Britain’s new Conservative Party prime minister has an idea for ending pay excess in the public sector. Should overpaid execs in the private sector — in the United States — now be starting to shudder?

By Sam Pizzigati

Conservatives politicians have always enjoyed bashing public employees and their paychecks. So no one should be particularly surprised that David Cameron, Britain’s new prime minister, has just launched a major media offensive against the UK’s highest-paid government officials.

But this new offensive may end up as much more than just another cynical political maneuver to exploit taxpayer frustrations.

Indeed, Cameron’s charge might even trigger — quite unintentionally — a major breakthrough in the struggle against income inequality, in Britain and everyplace else where corporate executives are walking off with outrageously high multiples of the pay that goes to their workers.

A conservative politico triggering a breakthrough against inequality? In the United States, that notion sounds simply preposterous. But the UK’s David Cameron styles himself a different sort of conservative. He’s actually framing his less-government-spending conservatism as an antidote to the UK’s growing gaps in income and wealth.

“Who can honestly say the Big Government approach is working,” he asked this past April, “when inequality is rising and social mobility is stalled?”

CEO payCameron at that time vowed, if he ever became prime minister, to “investigate pay inequality in the public sector.” Now he’s moving to fulfill that pledge — and promoting a pay fairness yardstick for the public sector that many UK progressives see as an appealing precedent for attacking the enormous inequality in Britain’s private sector.

That yardstick: the “pay multiple.” No public sector executive, says Cameron, should “earn over 20 times more than the lowest paid person” in that executive’s public agency.

Establishing a maximum public sector wage along those lines, Cameron argued during this past spring’s UK election campaign, would both “tackle unfair pay policies” and “improve cohesion and morale.”

“Unfair pay policies” certainly do exist in the UK’s public sector. Over 170 British government officials are currently collecting paychecks over £150,000, about $220,000, according to data that Cameron had released last week.

Britain’s highest-paid government agency executive, according to the new data, is making over £270,000, or almost $400,000, nearly twice the £142,500 that goes to prime minister Cameron.

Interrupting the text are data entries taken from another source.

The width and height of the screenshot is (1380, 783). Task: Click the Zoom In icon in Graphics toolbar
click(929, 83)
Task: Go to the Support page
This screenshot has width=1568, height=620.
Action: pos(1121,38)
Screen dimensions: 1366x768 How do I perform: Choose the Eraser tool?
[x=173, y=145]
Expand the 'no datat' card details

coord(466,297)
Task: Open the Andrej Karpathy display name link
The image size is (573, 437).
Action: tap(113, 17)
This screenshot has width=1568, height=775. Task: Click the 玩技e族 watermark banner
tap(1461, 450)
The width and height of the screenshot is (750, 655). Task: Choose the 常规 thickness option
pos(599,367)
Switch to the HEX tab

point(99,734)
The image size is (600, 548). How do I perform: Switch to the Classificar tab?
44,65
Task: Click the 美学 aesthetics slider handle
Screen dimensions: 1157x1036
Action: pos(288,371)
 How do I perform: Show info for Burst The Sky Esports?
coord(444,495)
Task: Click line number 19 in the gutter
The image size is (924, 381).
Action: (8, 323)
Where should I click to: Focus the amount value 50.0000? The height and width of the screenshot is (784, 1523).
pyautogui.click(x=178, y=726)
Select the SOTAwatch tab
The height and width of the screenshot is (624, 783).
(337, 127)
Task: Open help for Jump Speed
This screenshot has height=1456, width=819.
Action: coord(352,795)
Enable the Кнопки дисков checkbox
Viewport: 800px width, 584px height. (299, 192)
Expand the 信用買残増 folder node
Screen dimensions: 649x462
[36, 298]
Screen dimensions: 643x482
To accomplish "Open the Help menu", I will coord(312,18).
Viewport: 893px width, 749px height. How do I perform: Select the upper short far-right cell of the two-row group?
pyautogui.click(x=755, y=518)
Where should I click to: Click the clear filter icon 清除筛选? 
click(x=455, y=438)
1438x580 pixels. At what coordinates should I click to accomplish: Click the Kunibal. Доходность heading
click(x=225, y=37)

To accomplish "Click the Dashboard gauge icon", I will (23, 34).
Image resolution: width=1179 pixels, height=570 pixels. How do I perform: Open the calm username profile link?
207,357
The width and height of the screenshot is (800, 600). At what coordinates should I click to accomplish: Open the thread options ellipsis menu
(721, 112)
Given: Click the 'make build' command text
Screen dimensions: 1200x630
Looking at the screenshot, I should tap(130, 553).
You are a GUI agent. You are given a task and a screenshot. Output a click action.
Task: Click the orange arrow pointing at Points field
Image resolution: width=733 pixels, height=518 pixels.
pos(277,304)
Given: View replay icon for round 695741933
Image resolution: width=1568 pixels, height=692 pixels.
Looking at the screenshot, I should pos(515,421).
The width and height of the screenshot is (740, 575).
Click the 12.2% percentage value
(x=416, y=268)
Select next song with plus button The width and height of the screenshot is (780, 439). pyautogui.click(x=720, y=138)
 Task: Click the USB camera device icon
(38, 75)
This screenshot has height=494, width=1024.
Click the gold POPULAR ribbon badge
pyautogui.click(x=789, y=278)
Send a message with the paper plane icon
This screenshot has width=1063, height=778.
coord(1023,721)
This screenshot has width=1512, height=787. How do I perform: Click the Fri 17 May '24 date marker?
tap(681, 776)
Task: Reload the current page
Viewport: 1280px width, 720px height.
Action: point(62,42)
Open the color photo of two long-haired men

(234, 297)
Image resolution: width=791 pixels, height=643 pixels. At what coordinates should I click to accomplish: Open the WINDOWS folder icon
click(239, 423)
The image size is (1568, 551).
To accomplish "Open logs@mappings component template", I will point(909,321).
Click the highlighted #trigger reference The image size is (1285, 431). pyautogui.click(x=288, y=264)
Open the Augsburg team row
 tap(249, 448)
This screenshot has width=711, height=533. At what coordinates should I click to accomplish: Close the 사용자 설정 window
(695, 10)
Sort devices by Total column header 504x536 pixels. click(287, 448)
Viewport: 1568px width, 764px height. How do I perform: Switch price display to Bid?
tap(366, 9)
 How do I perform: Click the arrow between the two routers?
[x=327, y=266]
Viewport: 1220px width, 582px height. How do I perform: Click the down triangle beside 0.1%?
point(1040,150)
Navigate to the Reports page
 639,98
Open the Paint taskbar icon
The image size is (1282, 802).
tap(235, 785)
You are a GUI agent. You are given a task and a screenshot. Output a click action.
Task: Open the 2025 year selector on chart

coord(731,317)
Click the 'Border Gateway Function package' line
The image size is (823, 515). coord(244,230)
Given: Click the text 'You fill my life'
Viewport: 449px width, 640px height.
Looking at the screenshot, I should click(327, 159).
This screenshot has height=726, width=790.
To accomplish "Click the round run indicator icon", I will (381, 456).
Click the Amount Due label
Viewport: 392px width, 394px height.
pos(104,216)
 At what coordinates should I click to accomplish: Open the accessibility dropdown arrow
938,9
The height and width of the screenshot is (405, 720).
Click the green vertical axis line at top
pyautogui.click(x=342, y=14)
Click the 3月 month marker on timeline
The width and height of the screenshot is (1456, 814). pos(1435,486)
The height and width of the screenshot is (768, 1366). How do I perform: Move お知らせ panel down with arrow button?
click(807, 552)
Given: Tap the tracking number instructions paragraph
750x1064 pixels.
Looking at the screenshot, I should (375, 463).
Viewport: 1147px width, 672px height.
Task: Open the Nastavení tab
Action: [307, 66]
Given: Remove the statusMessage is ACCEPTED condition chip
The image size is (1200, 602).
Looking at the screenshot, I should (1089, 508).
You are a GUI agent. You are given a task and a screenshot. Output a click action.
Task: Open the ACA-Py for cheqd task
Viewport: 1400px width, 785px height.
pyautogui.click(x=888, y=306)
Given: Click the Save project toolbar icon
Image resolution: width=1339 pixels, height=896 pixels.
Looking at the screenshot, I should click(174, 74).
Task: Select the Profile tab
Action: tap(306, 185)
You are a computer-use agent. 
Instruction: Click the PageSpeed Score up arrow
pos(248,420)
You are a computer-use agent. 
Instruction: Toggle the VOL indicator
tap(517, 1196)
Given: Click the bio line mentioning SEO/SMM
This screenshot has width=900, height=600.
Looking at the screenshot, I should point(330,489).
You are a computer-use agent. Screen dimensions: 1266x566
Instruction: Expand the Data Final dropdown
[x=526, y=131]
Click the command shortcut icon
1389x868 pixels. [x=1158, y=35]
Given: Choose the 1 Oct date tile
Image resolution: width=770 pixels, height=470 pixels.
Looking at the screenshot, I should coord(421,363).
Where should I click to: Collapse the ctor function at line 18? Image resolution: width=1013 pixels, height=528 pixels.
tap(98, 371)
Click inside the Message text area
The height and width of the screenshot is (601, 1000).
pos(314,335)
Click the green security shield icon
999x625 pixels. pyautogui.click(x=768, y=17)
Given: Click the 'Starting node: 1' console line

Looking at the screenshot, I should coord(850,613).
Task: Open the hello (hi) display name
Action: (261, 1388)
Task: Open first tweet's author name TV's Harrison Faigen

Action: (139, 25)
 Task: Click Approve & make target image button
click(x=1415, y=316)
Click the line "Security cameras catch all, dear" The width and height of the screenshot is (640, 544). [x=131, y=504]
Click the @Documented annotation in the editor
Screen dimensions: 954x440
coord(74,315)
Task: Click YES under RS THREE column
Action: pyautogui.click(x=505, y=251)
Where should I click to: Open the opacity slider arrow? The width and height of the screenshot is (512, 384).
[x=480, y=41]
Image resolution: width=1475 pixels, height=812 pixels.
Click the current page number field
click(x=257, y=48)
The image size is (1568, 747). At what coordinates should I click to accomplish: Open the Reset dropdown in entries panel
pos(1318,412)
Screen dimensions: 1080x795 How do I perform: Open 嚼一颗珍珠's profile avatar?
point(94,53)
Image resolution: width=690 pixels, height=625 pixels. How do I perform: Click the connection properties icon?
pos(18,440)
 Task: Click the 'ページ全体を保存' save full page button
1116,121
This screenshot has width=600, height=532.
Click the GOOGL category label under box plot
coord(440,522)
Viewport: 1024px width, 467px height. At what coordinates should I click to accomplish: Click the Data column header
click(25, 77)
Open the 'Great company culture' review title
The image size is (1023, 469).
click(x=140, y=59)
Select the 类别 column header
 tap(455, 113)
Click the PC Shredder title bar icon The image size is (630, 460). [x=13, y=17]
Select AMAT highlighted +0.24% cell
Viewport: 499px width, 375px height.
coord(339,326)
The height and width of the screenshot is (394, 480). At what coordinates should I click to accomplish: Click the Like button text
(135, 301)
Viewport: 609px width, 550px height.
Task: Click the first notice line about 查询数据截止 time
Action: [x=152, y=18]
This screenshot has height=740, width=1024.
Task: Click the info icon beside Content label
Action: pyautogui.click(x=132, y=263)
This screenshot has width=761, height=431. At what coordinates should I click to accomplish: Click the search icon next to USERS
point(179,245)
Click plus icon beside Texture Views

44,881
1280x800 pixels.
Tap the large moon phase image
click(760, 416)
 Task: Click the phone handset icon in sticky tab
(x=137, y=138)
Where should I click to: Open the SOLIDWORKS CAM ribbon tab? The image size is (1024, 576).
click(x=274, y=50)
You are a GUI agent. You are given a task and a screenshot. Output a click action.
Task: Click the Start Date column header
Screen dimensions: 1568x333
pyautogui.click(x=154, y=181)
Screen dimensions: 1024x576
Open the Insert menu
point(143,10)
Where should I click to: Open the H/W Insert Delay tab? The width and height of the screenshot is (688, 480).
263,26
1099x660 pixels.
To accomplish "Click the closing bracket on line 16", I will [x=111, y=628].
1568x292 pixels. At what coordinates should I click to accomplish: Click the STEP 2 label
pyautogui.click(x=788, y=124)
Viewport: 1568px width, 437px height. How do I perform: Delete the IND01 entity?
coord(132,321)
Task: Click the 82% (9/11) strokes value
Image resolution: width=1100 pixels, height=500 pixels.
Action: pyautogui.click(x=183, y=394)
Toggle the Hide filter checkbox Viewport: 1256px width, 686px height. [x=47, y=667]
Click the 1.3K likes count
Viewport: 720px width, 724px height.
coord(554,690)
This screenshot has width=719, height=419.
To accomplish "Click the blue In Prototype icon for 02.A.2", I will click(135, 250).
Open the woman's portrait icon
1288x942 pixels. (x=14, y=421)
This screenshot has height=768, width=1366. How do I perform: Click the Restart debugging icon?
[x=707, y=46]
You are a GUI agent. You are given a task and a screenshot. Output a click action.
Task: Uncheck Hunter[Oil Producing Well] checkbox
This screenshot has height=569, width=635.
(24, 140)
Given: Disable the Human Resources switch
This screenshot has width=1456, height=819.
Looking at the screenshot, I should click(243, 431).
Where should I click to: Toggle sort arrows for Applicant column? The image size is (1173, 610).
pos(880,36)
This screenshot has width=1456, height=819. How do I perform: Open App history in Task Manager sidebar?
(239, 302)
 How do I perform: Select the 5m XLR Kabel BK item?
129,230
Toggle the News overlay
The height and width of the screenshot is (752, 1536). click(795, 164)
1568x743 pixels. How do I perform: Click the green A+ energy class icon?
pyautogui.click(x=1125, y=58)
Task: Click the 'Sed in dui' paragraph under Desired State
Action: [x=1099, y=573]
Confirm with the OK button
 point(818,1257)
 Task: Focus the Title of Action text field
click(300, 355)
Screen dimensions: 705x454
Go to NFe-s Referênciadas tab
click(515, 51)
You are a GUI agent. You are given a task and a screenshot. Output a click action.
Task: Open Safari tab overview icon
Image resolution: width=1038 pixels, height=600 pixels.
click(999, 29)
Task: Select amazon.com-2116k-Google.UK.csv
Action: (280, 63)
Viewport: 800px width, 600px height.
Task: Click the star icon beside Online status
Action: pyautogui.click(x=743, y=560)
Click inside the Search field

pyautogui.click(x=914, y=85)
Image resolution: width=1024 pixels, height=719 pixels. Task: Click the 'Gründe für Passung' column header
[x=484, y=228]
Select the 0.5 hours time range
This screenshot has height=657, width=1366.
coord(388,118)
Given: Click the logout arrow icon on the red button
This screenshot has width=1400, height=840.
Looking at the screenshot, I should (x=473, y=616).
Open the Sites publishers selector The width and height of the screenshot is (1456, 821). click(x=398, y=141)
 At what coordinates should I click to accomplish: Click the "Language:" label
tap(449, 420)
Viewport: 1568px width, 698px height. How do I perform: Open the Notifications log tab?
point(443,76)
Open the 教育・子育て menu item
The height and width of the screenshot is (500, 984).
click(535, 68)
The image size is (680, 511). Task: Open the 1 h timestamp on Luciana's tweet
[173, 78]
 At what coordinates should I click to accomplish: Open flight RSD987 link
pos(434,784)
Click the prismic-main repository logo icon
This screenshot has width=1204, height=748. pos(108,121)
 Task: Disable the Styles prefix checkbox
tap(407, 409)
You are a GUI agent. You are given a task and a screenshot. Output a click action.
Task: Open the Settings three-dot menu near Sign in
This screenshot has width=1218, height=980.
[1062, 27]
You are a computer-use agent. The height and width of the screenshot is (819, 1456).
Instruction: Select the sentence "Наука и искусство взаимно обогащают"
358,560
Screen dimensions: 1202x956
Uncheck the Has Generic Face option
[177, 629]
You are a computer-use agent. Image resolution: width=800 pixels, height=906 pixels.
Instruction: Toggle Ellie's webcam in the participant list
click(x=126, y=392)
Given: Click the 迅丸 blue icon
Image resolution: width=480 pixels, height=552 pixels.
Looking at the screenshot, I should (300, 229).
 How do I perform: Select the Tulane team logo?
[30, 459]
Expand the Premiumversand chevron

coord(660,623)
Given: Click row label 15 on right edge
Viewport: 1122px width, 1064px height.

Orthodox hard-line UK conservatives last week welcomed the new data release as a splendid opportunity to fulminate against the “public sector gravy train.” But UK progressive activists working on inequality welcomed the new data as well.

Any serious discussion about pay excess in government service, these activists believe, will soon have the angry taxpaying public contemplating the much greater compensation excess in Britain’s private corporate world.

And that’s already beginning to happen. News reports, for instance, are noting that many of the excessively paid public sector executives came to their positions from private sector executive slots that “pushed up” their government pay rate.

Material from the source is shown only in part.